Pope John Paul II Friday called on President Bush to seek a rapid return of sovereignty to Iraq, deplored the abuse of Iraqi prisoners and urged a "fuller and deeper understanding between the United States of America and Europe."
In a meeting with Bush, who presented the pope with the presidential Medal of Freedom, the pontiff, who opposed the invasion of Iraq, spoke of "grave unrest" in Iraq and the Middle East.
"Mr. President, your visit to Rome takes place at a moment of great concern for the continuing situation of grave unrest in the Middle East, both in Iraq and in the Holy Land," he said.
"You are very familiar with the unequivocal position of the Holy See in this regard, expressed in numerous documents, through direct and indirect contacts, and in the many diplomatic efforts which have been made."
The president, who is actively courting the U.S. Catholic vote, has met twice before with the pontiff.
But this was their first meeting since the president began the war in Iraq. The White House requested the meeting and rearranged the president's schedule to make it possible, but ran the risk that the pope or his top advisers could publicly repeat the Vatican's previous objections to U.S. "unilateralism."
While the pope did not employ that term, he did stress the need for "active" international participation in restoring security to Iraq.
The pope, speaking weakly in English from a text, mentioned "the evident desire of everyone that this situation now be normalized as quickly as possible with the active participation of the international community and, in particular, the United Nations organization, in order to ensure a speedy return of Iraq's sovereignty, in conditions of security for all its people."
Praising the recent formation of an interim Iraqi government, he continued: "May a similar hope for peace also be rekindled in the Holy Land and lead to new negotiations, dictated by a sincere and determined commitment to dialogue, between the Government of Israel and the Palestinian Authority."
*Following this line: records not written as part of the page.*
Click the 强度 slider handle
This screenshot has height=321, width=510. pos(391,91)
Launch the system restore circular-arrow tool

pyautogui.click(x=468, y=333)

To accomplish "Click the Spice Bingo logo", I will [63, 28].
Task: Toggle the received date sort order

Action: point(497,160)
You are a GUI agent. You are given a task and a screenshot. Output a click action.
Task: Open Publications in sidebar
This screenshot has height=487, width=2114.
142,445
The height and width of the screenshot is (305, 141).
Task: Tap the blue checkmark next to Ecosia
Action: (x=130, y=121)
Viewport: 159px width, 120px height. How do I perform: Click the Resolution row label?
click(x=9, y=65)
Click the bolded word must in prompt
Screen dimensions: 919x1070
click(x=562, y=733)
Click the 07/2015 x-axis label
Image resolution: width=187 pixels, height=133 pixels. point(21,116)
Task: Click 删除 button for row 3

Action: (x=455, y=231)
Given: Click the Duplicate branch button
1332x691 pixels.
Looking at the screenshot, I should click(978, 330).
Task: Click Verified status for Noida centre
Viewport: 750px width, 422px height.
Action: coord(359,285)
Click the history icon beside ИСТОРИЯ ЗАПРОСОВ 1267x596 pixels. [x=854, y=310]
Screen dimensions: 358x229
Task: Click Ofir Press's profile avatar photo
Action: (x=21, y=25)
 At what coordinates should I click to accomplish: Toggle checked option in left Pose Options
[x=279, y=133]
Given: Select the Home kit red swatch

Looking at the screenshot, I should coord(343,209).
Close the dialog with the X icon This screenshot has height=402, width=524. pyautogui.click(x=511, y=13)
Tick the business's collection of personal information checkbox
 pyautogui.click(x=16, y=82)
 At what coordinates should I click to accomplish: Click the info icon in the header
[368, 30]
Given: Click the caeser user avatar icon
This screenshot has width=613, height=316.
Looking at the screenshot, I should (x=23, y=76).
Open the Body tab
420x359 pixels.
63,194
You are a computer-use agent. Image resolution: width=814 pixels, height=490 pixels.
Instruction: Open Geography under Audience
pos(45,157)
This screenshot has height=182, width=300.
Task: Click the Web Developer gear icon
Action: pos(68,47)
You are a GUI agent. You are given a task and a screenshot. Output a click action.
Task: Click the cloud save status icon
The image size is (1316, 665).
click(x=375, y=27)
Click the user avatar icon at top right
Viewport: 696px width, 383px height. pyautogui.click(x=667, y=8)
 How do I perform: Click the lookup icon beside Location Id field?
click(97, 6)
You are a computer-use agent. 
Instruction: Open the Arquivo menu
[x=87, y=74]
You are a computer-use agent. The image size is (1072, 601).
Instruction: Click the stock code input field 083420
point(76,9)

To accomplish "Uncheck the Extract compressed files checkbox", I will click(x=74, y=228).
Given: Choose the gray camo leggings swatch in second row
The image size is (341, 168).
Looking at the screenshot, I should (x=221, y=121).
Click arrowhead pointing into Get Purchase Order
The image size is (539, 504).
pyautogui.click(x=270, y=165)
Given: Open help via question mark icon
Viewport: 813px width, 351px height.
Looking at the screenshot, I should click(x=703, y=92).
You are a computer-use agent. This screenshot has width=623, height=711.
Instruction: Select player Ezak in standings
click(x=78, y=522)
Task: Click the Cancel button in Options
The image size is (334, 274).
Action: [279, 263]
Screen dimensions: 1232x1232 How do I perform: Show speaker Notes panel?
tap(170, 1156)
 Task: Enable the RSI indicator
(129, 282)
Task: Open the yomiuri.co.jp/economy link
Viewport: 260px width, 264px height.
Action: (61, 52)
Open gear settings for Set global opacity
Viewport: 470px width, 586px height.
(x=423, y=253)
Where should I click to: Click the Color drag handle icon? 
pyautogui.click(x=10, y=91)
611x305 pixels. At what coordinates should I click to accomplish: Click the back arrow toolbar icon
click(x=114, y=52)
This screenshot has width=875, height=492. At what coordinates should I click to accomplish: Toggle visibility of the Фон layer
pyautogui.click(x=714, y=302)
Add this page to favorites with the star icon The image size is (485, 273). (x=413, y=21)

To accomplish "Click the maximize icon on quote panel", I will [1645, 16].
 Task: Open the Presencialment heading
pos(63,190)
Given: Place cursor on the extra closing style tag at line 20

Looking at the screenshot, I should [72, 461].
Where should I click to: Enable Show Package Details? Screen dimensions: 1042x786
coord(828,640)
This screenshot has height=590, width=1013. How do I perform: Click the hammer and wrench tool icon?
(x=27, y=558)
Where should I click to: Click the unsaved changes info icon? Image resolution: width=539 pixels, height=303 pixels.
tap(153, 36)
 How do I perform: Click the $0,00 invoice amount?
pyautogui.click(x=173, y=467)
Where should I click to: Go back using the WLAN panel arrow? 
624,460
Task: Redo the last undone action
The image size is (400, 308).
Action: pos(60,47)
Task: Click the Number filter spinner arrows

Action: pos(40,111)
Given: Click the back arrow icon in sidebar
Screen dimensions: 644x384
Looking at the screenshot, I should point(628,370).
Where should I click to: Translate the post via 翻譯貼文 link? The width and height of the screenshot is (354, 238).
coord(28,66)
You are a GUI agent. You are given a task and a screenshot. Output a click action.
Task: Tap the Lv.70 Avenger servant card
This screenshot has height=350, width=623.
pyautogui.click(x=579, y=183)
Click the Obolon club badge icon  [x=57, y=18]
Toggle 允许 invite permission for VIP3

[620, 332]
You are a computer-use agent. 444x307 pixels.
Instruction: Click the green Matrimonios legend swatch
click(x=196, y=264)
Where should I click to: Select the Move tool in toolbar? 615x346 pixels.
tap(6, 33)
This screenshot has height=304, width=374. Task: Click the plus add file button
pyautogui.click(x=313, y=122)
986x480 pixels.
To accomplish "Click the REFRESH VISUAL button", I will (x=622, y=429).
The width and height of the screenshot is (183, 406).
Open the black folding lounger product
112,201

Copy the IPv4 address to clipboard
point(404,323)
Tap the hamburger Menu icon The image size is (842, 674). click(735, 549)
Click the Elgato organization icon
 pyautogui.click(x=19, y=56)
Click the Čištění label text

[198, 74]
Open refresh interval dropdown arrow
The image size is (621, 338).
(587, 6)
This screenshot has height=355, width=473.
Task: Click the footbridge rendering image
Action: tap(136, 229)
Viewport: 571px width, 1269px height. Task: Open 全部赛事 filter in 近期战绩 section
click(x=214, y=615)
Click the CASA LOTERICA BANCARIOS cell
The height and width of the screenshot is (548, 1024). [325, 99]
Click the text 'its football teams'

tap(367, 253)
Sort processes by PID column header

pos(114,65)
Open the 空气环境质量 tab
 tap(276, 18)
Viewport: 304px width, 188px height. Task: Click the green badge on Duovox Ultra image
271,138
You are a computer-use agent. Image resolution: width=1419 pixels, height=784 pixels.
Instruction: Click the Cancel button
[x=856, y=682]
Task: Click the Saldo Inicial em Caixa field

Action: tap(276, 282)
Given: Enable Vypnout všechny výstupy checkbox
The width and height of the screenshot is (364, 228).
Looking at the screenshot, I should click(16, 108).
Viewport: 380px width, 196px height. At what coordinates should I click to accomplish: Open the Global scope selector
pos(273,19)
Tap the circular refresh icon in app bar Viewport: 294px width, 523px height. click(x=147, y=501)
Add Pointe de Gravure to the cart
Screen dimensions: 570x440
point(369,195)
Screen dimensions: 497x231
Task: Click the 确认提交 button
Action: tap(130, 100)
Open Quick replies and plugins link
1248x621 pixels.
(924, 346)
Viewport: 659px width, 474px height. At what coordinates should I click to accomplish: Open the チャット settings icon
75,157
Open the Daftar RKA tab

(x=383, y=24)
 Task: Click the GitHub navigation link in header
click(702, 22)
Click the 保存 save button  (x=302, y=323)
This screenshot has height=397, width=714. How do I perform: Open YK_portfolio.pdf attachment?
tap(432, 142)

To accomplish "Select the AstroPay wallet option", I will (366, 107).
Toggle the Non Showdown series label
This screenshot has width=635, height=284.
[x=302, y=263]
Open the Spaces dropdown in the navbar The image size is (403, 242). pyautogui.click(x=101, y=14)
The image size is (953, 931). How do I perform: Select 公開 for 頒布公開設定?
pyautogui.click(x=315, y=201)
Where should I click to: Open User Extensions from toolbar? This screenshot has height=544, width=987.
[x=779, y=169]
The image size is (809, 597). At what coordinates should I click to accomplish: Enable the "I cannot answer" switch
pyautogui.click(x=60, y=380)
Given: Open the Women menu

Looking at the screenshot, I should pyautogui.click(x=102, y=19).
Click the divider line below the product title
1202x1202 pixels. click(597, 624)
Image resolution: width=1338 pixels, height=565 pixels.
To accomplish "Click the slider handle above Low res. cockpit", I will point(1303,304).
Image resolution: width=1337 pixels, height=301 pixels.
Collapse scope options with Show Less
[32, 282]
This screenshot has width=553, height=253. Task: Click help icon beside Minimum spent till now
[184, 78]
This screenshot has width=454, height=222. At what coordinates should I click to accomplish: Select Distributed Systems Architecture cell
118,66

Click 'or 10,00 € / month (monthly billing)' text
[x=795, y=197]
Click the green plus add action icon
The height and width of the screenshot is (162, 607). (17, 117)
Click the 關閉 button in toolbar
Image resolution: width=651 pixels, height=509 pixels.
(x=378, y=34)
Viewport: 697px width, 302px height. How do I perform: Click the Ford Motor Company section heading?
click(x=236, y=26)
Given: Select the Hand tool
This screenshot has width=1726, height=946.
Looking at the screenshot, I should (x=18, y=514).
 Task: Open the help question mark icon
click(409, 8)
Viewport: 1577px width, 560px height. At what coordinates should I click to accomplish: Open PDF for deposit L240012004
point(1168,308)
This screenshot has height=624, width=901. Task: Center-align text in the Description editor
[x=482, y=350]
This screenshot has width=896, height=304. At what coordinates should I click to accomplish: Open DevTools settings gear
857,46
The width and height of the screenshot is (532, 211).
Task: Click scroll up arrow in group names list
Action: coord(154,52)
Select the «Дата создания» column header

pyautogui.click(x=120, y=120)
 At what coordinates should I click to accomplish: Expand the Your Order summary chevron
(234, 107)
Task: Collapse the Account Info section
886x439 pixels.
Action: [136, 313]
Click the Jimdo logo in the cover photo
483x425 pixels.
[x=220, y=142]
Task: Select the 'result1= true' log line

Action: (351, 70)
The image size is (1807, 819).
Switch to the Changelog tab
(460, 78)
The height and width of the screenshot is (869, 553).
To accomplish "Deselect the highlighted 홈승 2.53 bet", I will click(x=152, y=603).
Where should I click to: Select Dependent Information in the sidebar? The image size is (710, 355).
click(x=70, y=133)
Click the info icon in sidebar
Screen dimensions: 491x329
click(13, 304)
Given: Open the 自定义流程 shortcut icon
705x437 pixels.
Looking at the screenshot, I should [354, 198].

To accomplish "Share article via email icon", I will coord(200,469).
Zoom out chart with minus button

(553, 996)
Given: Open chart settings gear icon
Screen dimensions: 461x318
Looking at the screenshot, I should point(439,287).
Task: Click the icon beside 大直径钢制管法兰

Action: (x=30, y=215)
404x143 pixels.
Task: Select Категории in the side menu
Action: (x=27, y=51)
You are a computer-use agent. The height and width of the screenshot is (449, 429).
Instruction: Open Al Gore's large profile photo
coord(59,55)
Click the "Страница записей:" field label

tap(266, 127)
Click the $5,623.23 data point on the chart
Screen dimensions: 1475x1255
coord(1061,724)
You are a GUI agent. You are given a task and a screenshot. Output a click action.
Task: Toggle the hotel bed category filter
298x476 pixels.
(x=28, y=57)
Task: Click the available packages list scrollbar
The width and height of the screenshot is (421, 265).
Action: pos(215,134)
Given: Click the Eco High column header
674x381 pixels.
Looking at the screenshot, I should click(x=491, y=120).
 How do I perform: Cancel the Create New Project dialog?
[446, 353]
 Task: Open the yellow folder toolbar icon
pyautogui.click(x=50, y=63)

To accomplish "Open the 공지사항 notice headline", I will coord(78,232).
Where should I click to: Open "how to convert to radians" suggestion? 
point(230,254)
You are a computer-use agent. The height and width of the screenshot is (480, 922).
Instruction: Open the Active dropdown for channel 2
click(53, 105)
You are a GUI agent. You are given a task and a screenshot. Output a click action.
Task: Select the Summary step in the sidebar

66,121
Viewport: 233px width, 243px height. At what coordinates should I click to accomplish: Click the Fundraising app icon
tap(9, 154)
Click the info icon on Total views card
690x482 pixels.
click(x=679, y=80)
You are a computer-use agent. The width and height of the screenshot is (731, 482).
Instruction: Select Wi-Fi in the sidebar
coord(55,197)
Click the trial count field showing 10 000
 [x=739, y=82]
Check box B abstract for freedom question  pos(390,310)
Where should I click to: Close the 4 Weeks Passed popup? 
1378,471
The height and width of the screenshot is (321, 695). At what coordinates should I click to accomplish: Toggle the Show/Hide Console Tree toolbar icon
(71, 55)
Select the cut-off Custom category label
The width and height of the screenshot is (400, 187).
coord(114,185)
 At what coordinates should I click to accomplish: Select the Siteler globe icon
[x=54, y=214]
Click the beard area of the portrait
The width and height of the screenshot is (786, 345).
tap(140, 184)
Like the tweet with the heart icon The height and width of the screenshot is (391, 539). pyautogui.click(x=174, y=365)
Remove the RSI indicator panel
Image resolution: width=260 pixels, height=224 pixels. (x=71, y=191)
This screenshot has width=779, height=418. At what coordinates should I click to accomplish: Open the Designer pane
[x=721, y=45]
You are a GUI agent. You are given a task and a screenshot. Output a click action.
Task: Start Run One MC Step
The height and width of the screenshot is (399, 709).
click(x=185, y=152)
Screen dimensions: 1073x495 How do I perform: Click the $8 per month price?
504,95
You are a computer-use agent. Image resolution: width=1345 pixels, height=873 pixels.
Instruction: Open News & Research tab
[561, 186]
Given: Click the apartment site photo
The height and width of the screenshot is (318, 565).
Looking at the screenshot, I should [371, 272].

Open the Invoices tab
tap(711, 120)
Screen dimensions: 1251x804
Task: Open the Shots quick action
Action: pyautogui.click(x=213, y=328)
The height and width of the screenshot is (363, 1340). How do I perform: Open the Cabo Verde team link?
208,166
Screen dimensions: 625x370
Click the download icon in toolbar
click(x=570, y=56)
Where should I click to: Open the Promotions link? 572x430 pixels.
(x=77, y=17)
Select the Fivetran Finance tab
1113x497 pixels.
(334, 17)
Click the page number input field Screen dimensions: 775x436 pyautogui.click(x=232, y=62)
In an apparent reference to the Abu Ghraib prison-torture scandal, the pope said: "In the past few weeks other deplorable events have come to light which have troubled the civic and religious conscience of all, and made more difficult a serene and resolute commitment to shared human values. In the absence of such a commitment neither war nor terrorism will ever be overcome."
Papal spokesman Joaquin Navarro-Valls declined to elaborate on the pope's remarks, but did not dispute reporters' characterization that the comments referred to abuse at Abu Ghraib prison in Iraq, according to wire service reports.
The pope indirectly praised Bush's opposition to abortion, hailing his "commitment to the promotion of moral values in American society, particularly with regard to respect for life and the family." The Roman Catholic leader also praised Bush's efforts, and those of Catholic charities, to ease suffering in Africa.
Greeting Bush at the start of a three-day trip to Italy and France, the pontiff called for healing of the recent strains in transatlantic relations, in large part because of the war in Iraq, opposed by most in Europe.
"A fuller and deeper understanding between the United States of America and Europe will surely play a decisive role in resolving the great problems which I have mentioned, as well as so many others confronted by humanity today," he said. "May your visit, Mr. President, give new and powerful impetus to such cooperation."
While Bush privately offered a brief defense of his policies to the pope, according to wire service reports, he chose not to get into it in the public exchange between the two.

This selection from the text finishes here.